Question Could use some help with inconsistent BSODs ?

Jun 4, 2022
9
0
10
Hello. Trying to get some help with a few crashes I've been having lately. I have a few ideas I'll get into in a bit but otherwise I cannot find a 100% consistently trigger these crashes. I can run my machine for days on end, stressing it daily with no issues until one day it finally decides to crash. This has become extremely stressful for me because, even though my PC might be running "fine" most of the time, I'm constantly in a state of paranoia.

Here are my minidumps if you'd like to look through them: https://files.catbox.moe/jsmffw.7z

All my crashes are memory related (Memory_Management and Faulty_Hardware_Corrupted_Page) so of course the first thing I did was to run memtest86. God knows how many memtest runs I've done at this point but they all pass 100% every single time. I've also used SEAtools to test my SSD and it too has passed. I have updated all the relevant drivers I can think and am currently on the latest BIOS update for my motherboard. I'm at a complete loss.

Here are some theories and information that are hopefully relevant:
My machine is a few years old.

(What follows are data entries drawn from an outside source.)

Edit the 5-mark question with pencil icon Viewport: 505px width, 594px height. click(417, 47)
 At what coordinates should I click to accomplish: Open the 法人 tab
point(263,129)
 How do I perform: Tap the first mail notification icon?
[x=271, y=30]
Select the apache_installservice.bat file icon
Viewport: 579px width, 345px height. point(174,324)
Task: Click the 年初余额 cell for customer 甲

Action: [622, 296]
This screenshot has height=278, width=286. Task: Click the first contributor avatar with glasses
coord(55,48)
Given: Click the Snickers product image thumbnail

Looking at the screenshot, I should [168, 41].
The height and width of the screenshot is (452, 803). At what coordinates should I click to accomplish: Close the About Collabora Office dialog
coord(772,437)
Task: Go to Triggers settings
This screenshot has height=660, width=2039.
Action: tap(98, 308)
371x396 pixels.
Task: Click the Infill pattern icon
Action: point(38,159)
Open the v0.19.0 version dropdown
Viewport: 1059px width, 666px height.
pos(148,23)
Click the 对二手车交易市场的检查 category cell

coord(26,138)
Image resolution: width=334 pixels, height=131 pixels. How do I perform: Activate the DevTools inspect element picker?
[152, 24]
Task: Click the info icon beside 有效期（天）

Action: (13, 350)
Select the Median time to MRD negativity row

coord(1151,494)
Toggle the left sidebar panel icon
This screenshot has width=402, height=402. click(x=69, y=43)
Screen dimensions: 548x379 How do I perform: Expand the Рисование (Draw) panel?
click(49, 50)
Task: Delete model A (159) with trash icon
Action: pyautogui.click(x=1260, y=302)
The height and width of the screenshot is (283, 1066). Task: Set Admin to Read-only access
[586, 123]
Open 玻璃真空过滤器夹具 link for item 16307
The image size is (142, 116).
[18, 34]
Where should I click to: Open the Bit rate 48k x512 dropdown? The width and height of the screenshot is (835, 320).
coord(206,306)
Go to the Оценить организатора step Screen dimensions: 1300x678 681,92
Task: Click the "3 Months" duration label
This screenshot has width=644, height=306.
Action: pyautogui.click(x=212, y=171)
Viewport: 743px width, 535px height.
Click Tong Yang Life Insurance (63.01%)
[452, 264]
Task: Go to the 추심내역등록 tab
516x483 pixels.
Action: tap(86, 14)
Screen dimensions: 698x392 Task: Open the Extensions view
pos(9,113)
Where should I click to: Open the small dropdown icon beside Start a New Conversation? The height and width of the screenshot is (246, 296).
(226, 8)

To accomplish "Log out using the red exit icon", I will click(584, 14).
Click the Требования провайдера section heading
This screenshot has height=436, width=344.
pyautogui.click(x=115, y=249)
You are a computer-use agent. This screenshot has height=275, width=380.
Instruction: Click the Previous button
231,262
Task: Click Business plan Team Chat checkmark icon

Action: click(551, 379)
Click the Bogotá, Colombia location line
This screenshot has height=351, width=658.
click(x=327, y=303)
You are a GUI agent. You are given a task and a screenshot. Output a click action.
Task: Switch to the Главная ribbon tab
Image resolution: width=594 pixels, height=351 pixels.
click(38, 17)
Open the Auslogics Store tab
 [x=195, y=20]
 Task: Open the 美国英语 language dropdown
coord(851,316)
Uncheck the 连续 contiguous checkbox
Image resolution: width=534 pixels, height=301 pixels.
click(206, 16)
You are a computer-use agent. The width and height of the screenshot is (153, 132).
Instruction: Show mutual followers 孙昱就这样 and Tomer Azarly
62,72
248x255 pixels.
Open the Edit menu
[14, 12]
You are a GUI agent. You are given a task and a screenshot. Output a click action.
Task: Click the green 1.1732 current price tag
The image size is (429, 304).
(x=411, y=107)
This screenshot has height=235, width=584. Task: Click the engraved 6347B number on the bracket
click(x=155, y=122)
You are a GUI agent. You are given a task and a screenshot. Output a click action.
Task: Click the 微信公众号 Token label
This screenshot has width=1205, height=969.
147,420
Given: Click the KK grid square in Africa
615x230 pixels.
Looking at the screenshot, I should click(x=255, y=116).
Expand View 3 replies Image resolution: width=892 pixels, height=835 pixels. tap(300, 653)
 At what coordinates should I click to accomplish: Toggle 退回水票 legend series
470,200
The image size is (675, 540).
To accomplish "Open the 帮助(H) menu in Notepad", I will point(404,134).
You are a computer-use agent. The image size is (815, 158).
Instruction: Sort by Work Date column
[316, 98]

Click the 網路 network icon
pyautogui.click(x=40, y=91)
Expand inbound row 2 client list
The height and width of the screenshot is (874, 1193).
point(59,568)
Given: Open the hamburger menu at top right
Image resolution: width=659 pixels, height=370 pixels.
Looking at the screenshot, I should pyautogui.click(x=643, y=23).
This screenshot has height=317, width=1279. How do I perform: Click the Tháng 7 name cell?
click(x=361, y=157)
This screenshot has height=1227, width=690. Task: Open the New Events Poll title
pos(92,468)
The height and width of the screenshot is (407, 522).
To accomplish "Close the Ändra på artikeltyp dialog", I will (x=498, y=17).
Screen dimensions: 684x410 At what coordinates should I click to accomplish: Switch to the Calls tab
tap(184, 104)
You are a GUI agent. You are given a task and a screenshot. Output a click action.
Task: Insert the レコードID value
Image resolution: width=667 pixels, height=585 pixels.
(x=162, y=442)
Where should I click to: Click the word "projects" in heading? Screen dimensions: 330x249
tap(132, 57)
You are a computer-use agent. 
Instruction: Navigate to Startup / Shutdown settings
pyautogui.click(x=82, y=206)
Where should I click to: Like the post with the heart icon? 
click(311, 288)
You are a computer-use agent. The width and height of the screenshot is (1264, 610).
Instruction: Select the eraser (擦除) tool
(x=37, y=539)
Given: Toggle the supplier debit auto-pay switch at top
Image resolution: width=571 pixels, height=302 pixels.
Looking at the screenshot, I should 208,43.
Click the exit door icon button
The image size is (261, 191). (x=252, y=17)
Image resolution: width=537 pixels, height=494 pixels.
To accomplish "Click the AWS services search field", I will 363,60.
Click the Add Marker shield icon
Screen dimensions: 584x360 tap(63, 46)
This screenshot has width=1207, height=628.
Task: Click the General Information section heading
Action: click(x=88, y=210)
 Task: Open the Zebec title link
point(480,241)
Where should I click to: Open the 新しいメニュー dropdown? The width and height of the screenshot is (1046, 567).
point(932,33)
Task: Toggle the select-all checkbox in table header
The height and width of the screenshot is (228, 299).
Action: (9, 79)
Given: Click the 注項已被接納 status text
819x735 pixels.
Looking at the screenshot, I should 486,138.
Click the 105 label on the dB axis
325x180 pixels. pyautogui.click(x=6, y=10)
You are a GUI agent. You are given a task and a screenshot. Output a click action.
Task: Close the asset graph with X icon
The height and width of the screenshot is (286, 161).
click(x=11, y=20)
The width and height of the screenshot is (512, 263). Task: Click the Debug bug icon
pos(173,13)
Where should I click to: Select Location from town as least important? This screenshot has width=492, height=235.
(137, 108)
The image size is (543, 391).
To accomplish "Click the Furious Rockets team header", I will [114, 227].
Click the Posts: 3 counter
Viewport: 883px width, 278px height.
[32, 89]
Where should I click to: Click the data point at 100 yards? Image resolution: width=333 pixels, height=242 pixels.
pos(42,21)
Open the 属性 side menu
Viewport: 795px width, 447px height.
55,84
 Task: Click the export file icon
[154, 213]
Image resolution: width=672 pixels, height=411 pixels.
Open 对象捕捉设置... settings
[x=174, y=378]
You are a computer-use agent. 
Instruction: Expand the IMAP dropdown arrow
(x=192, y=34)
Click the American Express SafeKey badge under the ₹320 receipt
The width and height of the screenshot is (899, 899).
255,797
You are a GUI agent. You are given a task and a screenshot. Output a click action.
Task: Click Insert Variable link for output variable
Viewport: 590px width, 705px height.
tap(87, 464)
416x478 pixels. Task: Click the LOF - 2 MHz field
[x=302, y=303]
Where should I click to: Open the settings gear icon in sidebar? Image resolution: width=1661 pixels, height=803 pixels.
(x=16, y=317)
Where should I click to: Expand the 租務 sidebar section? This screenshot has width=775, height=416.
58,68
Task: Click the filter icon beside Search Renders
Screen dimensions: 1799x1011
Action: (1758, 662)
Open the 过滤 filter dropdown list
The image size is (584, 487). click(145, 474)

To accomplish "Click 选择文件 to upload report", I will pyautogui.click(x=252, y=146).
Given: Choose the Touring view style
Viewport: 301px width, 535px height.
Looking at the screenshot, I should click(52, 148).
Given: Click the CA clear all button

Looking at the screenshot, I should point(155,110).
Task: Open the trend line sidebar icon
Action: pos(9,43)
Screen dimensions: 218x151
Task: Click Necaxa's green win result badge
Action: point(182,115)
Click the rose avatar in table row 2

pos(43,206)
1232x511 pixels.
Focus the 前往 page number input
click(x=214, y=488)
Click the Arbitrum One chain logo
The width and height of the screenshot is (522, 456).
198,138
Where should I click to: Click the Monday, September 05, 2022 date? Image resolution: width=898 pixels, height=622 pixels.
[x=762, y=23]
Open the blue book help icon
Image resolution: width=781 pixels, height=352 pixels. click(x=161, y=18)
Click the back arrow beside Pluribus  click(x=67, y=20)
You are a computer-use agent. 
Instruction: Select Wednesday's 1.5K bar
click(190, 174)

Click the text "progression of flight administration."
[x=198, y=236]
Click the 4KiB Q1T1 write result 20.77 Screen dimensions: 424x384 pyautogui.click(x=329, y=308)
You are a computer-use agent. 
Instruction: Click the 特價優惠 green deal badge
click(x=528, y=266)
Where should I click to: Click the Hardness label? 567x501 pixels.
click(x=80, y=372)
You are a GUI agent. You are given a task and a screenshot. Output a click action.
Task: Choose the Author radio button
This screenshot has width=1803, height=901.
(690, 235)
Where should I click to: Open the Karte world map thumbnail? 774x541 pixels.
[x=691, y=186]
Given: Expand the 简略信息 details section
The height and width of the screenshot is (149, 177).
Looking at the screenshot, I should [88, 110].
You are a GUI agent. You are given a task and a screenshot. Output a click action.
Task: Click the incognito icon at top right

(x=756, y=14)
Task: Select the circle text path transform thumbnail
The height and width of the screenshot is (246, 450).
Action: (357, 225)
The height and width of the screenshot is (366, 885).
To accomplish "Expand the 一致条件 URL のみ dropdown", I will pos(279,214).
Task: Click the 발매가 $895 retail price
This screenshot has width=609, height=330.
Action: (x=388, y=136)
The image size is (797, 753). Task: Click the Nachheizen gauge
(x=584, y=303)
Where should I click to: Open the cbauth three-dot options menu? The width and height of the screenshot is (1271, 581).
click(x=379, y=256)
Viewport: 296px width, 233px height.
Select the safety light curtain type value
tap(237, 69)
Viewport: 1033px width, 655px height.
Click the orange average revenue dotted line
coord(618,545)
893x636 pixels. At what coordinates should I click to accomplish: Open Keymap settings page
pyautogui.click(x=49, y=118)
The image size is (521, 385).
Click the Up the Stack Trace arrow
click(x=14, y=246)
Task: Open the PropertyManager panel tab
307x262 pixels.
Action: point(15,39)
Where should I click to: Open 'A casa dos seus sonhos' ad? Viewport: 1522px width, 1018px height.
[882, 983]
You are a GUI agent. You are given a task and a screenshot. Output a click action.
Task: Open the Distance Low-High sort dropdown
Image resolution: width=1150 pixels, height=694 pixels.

Never had a problem in the past until I decided to reinstall Windows several months back then the crashes started creeping up. Could a faulty windows install be behind this misbehavior? I've ran the sfc and DISM commands everyone recommends countless times already. Most of the time they come out clean but a few times they did find corruption that was "successfully fixed". But every time I look at the log files after a successful repair I cannot find anything referencing any repair of any faulty files. I believe most of those are "false positives" and they're only repairing registry mismatches after various windows updates and the like. That's just what I gathered from them I'll freely admit that I'm not an expert at reading those logs.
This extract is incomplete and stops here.